Baykal, 6 yıl bir millete tek parti hükümeti içinde hizmet etme imkanının müstesna, herkese nasip olmayacak bir imkan olduğunu anlatırken, "Bu imkanı en iyi şekilde kullanabilmiş olmak gerekirdi. Gönül isterdi ki Türkiye bu 6 yılı ekonomisinin temel sorunlarını çözmek, halkın temel sıkıntılarına çare bulmak, bölgesel kalkınmayı gerçekleştirmek, Türkiye'yi birbiriyle kaynaştırmak, güçlendirmek geliştirmek için kullanılabilmiş olsun. Maalesef gelmiş olduğumuz noktada bunu söylemenin mümkün olmadığını rakamlar bize açıkça gösteriyor. Geride bıraktığımız 6 yıl Türkiye bakımından çok iyi değerlendirilmemiştir" diye konuştu.

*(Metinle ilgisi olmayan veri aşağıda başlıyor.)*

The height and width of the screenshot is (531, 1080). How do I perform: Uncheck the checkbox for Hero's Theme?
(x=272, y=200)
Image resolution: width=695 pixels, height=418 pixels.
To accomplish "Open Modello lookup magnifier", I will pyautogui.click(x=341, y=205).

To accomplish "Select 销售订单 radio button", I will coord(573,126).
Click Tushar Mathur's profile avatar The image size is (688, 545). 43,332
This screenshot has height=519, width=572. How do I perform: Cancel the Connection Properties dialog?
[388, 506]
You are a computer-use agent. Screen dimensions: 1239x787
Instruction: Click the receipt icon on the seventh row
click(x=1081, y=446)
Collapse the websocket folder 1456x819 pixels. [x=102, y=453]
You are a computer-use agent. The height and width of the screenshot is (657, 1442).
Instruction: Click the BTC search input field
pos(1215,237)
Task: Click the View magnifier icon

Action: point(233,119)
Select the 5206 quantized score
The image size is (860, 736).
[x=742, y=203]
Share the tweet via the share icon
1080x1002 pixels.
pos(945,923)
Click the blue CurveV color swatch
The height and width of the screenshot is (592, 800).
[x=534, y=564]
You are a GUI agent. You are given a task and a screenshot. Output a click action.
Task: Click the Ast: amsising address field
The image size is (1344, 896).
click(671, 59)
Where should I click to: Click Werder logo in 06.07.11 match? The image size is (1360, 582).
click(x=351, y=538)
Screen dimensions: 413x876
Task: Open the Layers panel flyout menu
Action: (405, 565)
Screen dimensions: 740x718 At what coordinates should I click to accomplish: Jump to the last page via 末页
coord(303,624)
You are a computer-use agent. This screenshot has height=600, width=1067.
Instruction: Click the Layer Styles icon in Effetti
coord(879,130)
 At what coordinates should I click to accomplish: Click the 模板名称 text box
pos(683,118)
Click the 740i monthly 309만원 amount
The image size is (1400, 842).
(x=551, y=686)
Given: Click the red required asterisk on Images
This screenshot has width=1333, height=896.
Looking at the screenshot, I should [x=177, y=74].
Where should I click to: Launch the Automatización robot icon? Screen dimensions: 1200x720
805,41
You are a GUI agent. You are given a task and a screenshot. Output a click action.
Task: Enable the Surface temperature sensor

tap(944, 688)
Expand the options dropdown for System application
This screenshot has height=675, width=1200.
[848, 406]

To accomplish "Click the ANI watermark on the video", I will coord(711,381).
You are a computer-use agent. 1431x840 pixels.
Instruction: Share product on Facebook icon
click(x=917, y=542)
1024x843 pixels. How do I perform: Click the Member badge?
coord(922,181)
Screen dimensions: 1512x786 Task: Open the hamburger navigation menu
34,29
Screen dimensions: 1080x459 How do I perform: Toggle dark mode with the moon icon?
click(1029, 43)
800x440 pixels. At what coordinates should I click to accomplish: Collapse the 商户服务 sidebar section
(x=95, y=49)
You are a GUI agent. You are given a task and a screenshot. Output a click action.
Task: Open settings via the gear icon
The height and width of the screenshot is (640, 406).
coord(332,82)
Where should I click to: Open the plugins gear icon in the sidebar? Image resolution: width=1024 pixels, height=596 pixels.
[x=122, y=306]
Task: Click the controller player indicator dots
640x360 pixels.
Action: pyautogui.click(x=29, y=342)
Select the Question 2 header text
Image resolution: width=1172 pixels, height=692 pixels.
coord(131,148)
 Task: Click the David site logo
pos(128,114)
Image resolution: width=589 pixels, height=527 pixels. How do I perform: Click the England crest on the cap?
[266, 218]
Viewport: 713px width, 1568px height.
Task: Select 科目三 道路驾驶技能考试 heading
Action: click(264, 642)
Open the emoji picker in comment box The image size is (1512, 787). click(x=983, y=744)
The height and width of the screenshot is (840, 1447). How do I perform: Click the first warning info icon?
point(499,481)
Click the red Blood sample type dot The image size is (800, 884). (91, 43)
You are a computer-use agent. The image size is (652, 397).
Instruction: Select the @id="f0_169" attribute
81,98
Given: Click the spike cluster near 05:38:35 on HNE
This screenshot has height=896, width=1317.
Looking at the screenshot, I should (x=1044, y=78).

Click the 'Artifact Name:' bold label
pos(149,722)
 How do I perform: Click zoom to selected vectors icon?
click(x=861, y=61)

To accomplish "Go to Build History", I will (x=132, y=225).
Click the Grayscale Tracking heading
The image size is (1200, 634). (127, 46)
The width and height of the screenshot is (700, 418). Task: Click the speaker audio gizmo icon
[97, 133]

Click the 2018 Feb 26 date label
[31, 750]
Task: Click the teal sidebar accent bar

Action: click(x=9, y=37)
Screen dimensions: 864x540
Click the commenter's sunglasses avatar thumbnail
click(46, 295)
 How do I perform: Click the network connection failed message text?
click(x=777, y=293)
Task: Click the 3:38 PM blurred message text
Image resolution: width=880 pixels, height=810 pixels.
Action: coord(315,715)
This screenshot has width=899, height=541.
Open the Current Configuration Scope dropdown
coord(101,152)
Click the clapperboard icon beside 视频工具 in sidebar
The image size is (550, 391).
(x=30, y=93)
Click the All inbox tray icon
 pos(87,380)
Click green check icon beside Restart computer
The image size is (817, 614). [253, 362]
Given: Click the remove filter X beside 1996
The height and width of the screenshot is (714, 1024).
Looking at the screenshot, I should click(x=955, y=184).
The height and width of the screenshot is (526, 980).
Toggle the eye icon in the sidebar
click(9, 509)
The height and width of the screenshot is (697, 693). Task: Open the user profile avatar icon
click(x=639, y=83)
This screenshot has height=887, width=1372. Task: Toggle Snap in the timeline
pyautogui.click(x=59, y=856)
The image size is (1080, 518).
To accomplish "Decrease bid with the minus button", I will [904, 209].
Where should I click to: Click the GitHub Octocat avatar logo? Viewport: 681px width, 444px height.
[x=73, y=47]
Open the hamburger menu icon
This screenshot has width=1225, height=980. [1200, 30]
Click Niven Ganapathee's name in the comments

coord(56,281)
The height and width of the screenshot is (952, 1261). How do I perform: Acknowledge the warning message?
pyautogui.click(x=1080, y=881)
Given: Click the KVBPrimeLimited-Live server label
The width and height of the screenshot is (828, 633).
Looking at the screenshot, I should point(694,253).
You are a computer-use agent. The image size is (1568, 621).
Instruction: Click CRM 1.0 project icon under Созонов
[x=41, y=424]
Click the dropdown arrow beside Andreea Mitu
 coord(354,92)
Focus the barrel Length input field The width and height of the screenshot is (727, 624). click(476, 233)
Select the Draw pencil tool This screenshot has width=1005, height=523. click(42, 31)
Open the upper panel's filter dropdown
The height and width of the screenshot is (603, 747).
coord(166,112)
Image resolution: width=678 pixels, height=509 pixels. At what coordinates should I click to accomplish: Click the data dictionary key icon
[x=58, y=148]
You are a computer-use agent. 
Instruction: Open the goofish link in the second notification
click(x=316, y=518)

Çiftçilerin bugün icra ve haciz takibine maruz bırakıldığını, borçların ve sıkıntıların arttığını iddia eden Deniz Baykal, şöyle devam etti:
"Bütün çiftçilerin boynu büküktür. Fındık, çay üreticisi ekonomik yönden rahatlayabilmiş değildir. 6 yıl iş başında kaldılar, sağlam bir fındık politikasını hala oturtabilmiş değiller. Fındığı kim alacak o bile belli değil. FİSKOBİRLİK mi, Ofis mi alacak, alacak mı, almayacak mı o bile belli değil. Çıkıyor FİSKOBİRLİK yöneticileri 'Bu sene almayacağız' diye açıklama yapıyor. Sen niçin varsın, senin adındaki FİSKOBİRLİK'in 'fi'si nereden geliyor? FİSKOBİRLİK sen ne için varsın, senin amacın ne? Senin amacın fındık üreticisine sahip çıkmak, onu tüccara ezdirmemek, fındık fiyatını piyasayı tahmin ederek makul, gerçekçi, ihraç edilebilir, ama çiftçinin boynunu bükmeyecek bir fiyata kavuşturabilmektir. Senin varlığının sebebi budur. 20 gün sonra fındık piyasası açılacak. Eğer şimdiden FİSKOBİRLİK yöneticileri çıkıp 'Ben alım yapmayacağım' derse, fındık iyi bir fiyata piyasaya girer mi, fındık üreticisi hakkını alabilir mi? Bu ne biçim politika. Kime güvenecek fındık üreticisi, kime dayanacak. ÇAYKUR özelleştirilecek mi, özelleştirilmeyecek mi, belli değil. Özelleştirme projesi geliyor. Çiftçinin üreticinin durumu düzelmiş değildir."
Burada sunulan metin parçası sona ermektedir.